Kita sering terlalu mengidentifikasikan diri dengan hal-hal eksternal dalam hidup kita - bagaimana penampilan kita, apa yang kita kenakan, di mana kita tinggal, jabatan kita, pendidikan kita, status hubungan kita, rekening bank kita, dll. Berfokus pada hal-hal eksternal ini adalah resep untuk perasaan. ketidakcukupan yang terus-menerus karena kesempurnaan tidak dapat dicapai dan terkadang cukup tidak pernah cukup.

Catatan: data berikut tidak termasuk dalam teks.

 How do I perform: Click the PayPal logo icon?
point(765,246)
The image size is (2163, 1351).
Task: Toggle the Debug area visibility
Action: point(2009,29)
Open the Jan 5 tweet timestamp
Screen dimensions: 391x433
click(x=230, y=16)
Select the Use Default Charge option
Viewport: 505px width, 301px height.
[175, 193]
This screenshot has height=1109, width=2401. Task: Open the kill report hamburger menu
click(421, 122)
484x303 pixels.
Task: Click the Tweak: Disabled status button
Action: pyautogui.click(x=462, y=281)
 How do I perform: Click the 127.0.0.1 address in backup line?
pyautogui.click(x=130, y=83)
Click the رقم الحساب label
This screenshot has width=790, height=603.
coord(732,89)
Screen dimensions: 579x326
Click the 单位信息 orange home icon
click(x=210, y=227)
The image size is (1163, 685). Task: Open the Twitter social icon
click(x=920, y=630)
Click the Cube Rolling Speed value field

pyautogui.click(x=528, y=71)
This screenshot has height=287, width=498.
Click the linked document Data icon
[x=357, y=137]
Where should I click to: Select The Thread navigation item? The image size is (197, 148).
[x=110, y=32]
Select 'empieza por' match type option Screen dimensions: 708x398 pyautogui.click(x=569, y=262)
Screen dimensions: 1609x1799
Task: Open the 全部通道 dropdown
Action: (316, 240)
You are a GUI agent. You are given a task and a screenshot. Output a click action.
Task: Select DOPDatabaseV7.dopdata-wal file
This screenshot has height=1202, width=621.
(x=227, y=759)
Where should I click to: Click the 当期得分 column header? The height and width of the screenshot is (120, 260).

Kadang-kadang kita fokus pada eksternal sehingga kita akan merasa cukup baik tentang diri kita sendiri untuk merasa kita pantas mendapatkan cinta (yaitu, "Jika saya kehilangan 10 pound, maka saya akan dapat dihitung"). Jika Anda fokus ke dalam, bagian luar akan masuk ke tempatnya.
Seperti yang disarankan Eckhart Tolle Bumi Baru, lepas dari ego dan fokus pada esensi Anda - keberadaan yang lebih dalam - diri sejati Anda - bahkan mungkin jiwa Anda. Lepaskan yang eksternal dan fokus pada bagaimana Anda sebenarnya di dalam. Anda sudah sempurna, menyenangkan, dan cukup apa adanya.
Kita semua tahu orang-orang yang mencoba memompa diri mereka sendiri dengan lebih banyak prestasi, apakah itu harta benda, banyak kredensial di belakang nama mereka, atau partisipasi kompulsif dalam acara olahraga kompetitif.
Bagi beberapa orang, cukup tidak pernah cukup dan mereka terus mengejar kesuksesan eksternal dengan harapan akan diikuti perasaan internal penerimaan diri. Dalam terapi, saya bekerja dengan klien untuk mencapai penerimaan diri dan cinta diri. Kemudian pencapaian itu dapat dinikmati apa adanya, bukan sebagai cara untuk mengisi diri sendiri.